Second and third devices 704 and 706 may comprise mobile devices,
in an aspect. In addition, in an aspect, wireless communications
network 708 may comprise one or more cellular base stations and/or
wireless access points, for example. However, claimed subject
matter is not limited in scope in these respects.
[0081] First device 702, second device 704 and third device 706, as
shown in FIG. 7, may be representative of any device, appliance or
machine (e.g., such as wireless transceiver 115 or servers 140, 150
or 155 as shown in FIG. 1) that may be configurable to exchange
data over wireless communications network 708. By way of example
but not limitation, any of first device 702, second device 704, or
third device 706 may include: one or more computing devices or
platforms, such as, e.g., a desktop computer, a laptop computer, a
workstation, a server device, or the like; one or more personal
computing or communication devices or appliances, such as, e.g., a
personal digital assistant, mobile communication device, or the
like; a computing system or associated service provider capability,
such as, e.g., a database or data storage service provider/system,
a network service provider/system, an Internet or intranet service
provider/system, a portal or search engine service provider/system,
a wireless communication service provider/system; or any
combination thereof. Any of the first, second, and third devices
702, 704, and 706, respectively, may comprise one or more of a base
station almanac server, a base station, or a mobile device in
accordance with the examples described herein.

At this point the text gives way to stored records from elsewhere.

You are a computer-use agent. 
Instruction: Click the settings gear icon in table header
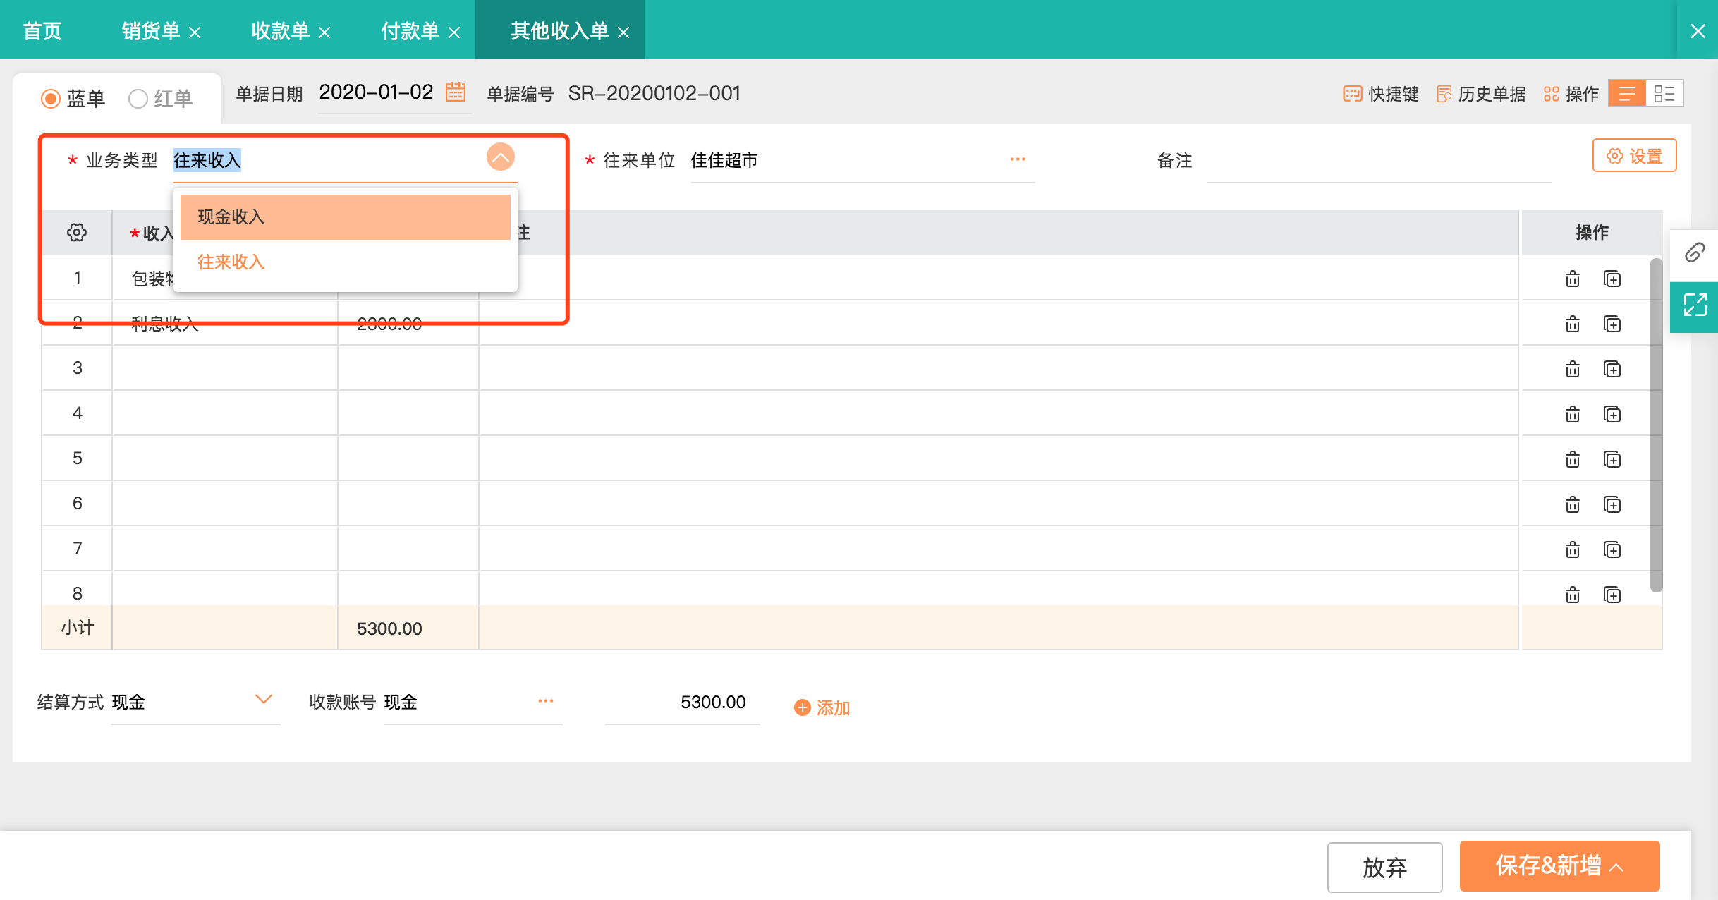point(78,233)
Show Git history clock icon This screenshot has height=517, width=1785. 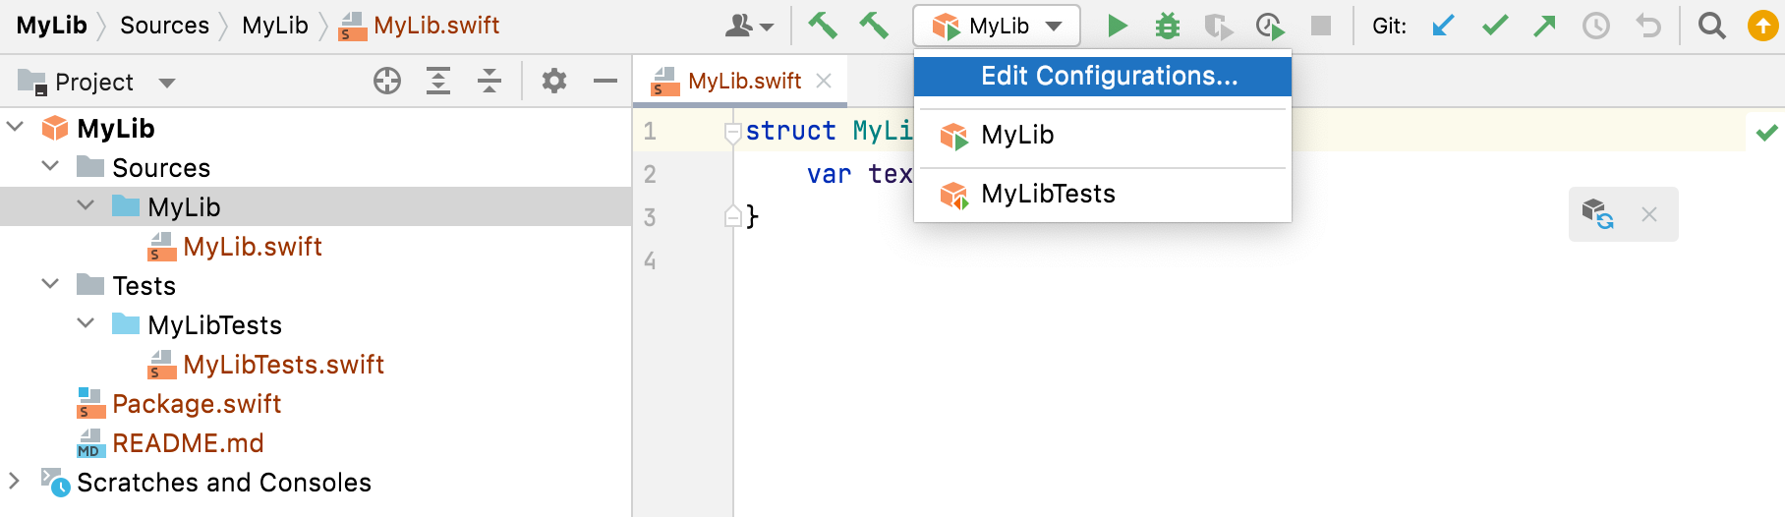(1596, 26)
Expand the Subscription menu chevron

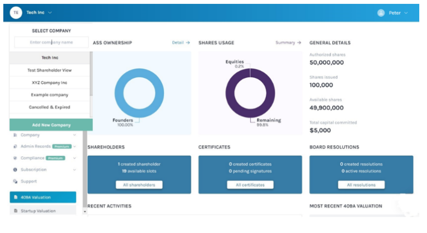click(75, 170)
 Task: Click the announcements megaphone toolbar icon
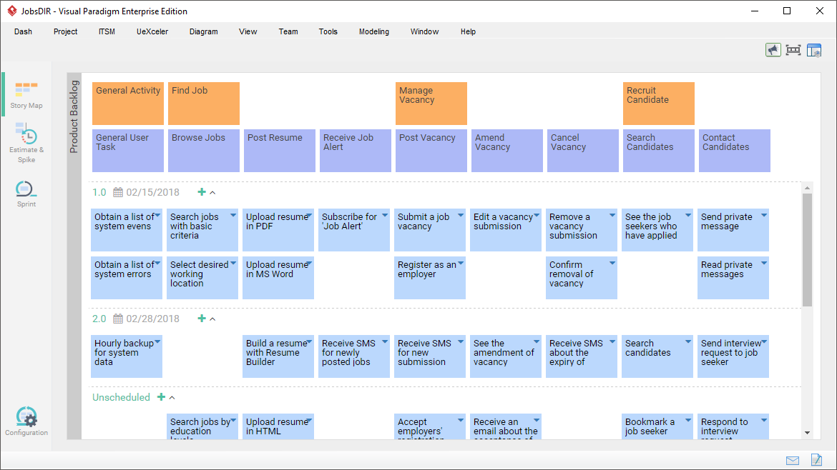[773, 50]
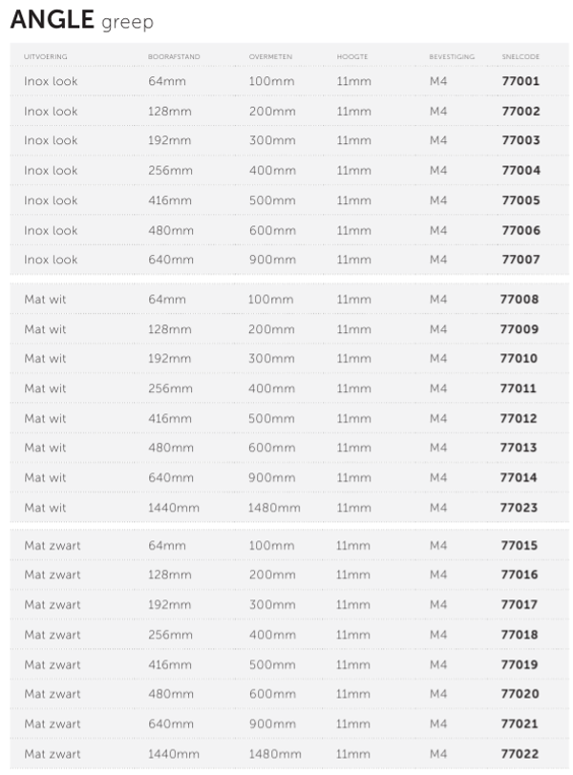Click the ANGLE greep heading
The width and height of the screenshot is (573, 775).
pyautogui.click(x=82, y=20)
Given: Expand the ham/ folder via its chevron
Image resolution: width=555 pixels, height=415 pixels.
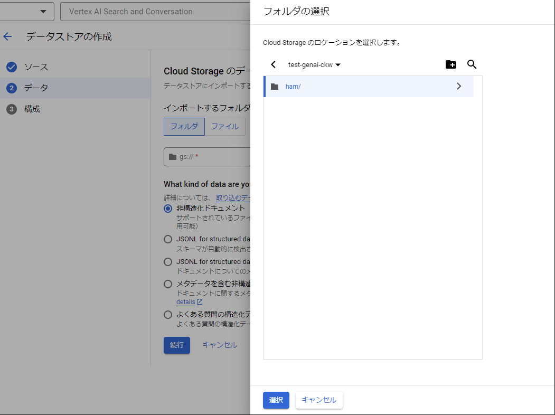Looking at the screenshot, I should (459, 86).
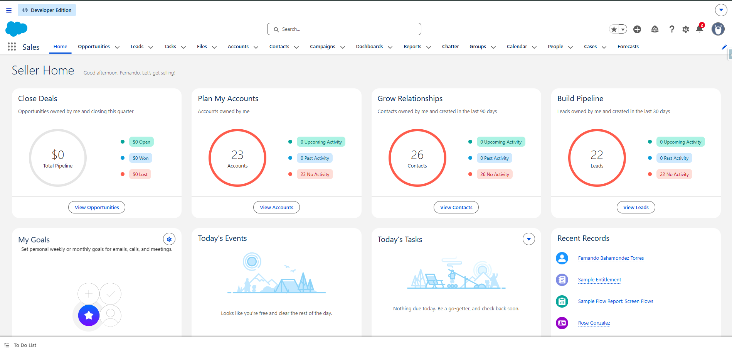Click the 23 No Activity red badge
The height and width of the screenshot is (352, 732).
(315, 174)
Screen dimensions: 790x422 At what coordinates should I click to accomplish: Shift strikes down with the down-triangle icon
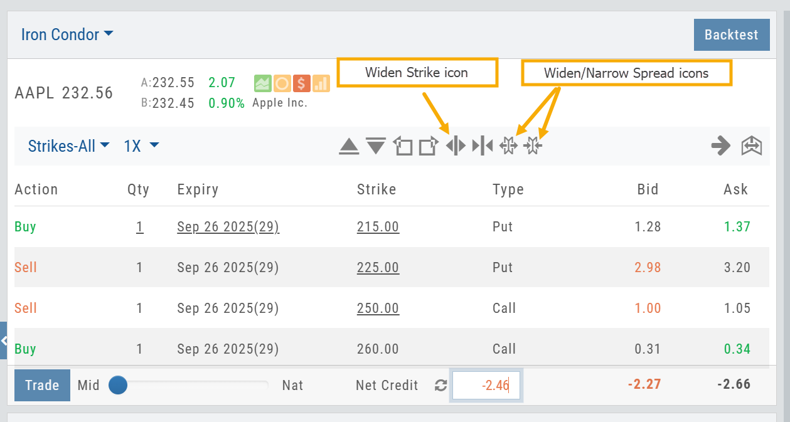pyautogui.click(x=376, y=147)
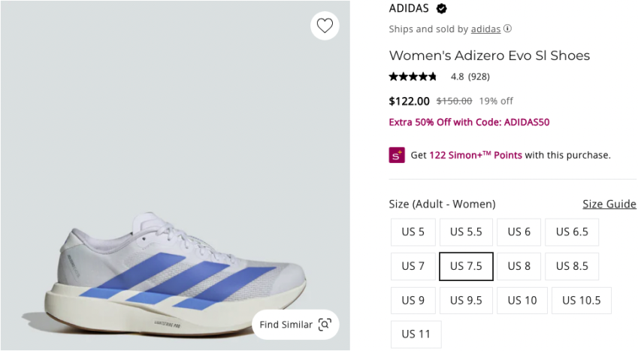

[0082] Similarly, communications network 708 (e.g., in a particular
of implementation of network 130 shown in FIG. 1), may be
representative of one or more communication links, processes, or
resources configurable to support the exchange of data between at
least two of first device 702, second device 704, and third device
706. By way of example but not limitation, communications network
708 may include wireless or wired communication links, telephone or
telecommunications systems, data buses or channels, optical fibers,
terrestrial or space vehicle resources, local area networks, wide
area networks, intranets, the Internet, routers or switches, and
the like, or any combination thereof. As illustrated, for example,
by the dashed lined box illustrated as being partially obscured of
third device 706, there may be additional like devices operatively
coupled to wireless communications network 708. Thus, by way of
example but not limitation, second device 704 may include at least
one processing unit 720 that is operatively coupled to a memory 722
through a bus 728. It is recognized that all or part of the various
devices and networks shown in system 700, and the processes and
methods as further described herein, may be implemented using or
otherwise including hardware, firmware, software, or any
combination thereof.
[0083] Processing unit 720 is representative of one or more
circuits configurable to perform at least a portion of a data
computing procedure or process. By way of example but not
limitation, processing unit 720 may include one or more processors,
controllers, microprocessors, microcontrollers, application
specific integrated circuits, digital signal processors,
programmable logic devices, field programmable gate arrays, and the
like, or any combination thereof.
[0084] Memory 722 is representative of any data storage mechanism.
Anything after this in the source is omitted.